The output has the same structure and weight shapes as my_weights, but with the weight values from their_weights. It can be used as drop-in for my_weights, and for example be stored back into the model using model.load_state_dict in PyTorch, or be used in model.apply in Flax and Haiku.

Installation:

pip install weightbridge

Full examples:

Additional parameters:

  • {in_format|out_format}="{pytorch|tensorflow|flax|haiku|...}" when weights are adapted between different deep learning frameworks (to permute weight axes as required).
  • hints=[...] to provide additional hints when ambiguous matches cannot be resolved. weightbridge prints an error when this happens, for example:
    Failed to pair the following nodes
      OUT load_prefix/encode/stage3/block6/reduce/linear/w ((262144,),)
      OUT load_prefix/encode/stage3/block6/expand/linear/w ((262144,),)
      IN  backbone.0.body.layer3.5.conv1.weight ((262144,),)
      IN  backbone.0.body.layer3.5.conv3.weight ((262144,),)
    
    We can pass hints=[("reduce", "conv1")] (consisting of some uniquely identifying substrings) to resolve the matching failure.
  • cache="some-file" to store the mapping in a file and reuse it in subsequent calls. If it is not an absolute path, the file is created in the directory of the module from which weightbridge.adapt is called.
  • verbose=True to print the matching steps and the final mapping between weights.

weightbridge internally uses a set of heuristics based on the weights' names and shapes to iteratively find mappings between subsets of my_weights and their_weights, until a unique pairing between all weights is found.
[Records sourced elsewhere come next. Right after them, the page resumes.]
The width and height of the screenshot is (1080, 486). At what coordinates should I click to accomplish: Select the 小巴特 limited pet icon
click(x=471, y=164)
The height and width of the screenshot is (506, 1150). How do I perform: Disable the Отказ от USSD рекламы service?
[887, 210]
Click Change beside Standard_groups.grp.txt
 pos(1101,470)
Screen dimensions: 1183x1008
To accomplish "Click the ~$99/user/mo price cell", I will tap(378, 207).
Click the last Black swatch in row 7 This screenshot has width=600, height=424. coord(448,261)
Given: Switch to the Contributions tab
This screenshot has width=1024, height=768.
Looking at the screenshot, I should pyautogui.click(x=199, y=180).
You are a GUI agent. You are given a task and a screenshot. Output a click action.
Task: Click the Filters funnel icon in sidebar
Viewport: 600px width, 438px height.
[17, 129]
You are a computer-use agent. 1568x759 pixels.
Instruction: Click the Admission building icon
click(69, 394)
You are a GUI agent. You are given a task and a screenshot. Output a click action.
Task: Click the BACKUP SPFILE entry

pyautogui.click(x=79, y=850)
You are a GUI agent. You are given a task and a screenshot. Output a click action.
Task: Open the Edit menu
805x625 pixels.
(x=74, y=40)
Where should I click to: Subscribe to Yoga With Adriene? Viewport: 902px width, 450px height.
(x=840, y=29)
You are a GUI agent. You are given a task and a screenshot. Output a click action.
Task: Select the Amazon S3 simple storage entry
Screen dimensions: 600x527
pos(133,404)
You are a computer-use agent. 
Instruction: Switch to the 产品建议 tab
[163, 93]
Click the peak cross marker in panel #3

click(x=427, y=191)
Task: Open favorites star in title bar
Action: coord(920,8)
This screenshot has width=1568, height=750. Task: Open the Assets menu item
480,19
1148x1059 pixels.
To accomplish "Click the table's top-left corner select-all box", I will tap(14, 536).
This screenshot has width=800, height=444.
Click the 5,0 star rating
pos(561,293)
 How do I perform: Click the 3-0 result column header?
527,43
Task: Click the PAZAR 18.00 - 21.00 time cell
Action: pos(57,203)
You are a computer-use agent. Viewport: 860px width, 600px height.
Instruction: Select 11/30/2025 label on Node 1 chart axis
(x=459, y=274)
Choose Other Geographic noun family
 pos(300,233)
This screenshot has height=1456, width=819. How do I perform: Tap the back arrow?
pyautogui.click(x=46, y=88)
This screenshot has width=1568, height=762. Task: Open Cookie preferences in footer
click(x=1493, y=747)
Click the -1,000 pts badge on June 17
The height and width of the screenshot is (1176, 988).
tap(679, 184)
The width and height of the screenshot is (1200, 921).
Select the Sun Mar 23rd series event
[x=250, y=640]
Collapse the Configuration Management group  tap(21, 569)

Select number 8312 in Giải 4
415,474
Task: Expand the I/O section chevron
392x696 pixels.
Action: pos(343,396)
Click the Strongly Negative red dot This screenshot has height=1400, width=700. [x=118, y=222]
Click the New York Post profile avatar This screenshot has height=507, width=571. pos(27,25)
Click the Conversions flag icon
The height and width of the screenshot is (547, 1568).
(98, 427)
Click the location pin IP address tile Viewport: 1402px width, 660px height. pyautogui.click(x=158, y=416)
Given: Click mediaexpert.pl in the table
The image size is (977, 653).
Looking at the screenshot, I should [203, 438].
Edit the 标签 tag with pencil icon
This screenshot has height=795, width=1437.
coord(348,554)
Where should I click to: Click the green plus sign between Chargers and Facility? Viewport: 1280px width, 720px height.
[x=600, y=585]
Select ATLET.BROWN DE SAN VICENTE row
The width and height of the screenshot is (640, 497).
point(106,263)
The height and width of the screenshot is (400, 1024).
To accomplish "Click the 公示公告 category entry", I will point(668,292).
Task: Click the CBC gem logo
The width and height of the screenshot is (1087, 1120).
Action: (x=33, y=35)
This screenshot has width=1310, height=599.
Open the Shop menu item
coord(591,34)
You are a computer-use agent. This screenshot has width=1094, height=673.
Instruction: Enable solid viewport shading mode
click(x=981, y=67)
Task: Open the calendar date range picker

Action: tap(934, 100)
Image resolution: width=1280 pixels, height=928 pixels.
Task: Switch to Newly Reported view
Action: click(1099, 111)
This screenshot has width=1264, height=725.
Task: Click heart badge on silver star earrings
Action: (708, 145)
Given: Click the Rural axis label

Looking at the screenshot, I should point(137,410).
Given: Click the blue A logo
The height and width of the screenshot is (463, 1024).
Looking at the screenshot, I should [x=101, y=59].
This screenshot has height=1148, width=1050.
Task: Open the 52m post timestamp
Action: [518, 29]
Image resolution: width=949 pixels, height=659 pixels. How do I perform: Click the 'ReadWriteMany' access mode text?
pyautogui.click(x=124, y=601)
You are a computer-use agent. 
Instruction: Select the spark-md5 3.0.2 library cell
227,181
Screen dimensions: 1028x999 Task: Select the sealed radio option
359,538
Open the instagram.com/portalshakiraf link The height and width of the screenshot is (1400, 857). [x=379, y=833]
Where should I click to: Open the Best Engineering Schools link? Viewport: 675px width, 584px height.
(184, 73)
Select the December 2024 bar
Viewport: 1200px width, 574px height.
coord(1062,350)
What does weightbridge not do?

  • Model implementation: weightbridge does not implement the model, but adapts the weights once the model is implemented (athough it provides a partial sanity-check for the implementation by ensuring that a mapping between the two sets of weights is possible). When the architecture is implemented using different operations, the weights have to be adapted manually. E.g. in Transformer attention, queries, keys and values can be inferred using different operations:
    # Option 1
    x = nn.Linear(features=3 * c)(x)
    q, k, v = jnp.split(x, 3, axis=-1)
    
    # Option 2
    q = nn.Linear(features=c)(x)
    k = nn.Linear(features=c)(x)
    v = nn.Linear(features=c)(x)
    
    The corresponding weights have to be split/ concatenated manually and will not be matched by weightbridge otherwise, since it relies on a one-to-one mapping between weights.
  • Hyperparameters: weightbridge does not ensure that hyperparameters like nn.LayerNorm(epsilon=1e-6) or nn.Conv(padding="SAME") are set correctly (although some hyperparameters like use_bias={True|False} will raise an exception if not set correctly).

Project details


Download files

Download the file for your platform. If you're not sure which to choose, learn more about installing packages.

Source Distribution

weightbridge-0.0.4.tar.gz (18.9 kB view details)

Uploaded Source

Built Distribution

If you're not sure about the file name format, learn more about wheel file names.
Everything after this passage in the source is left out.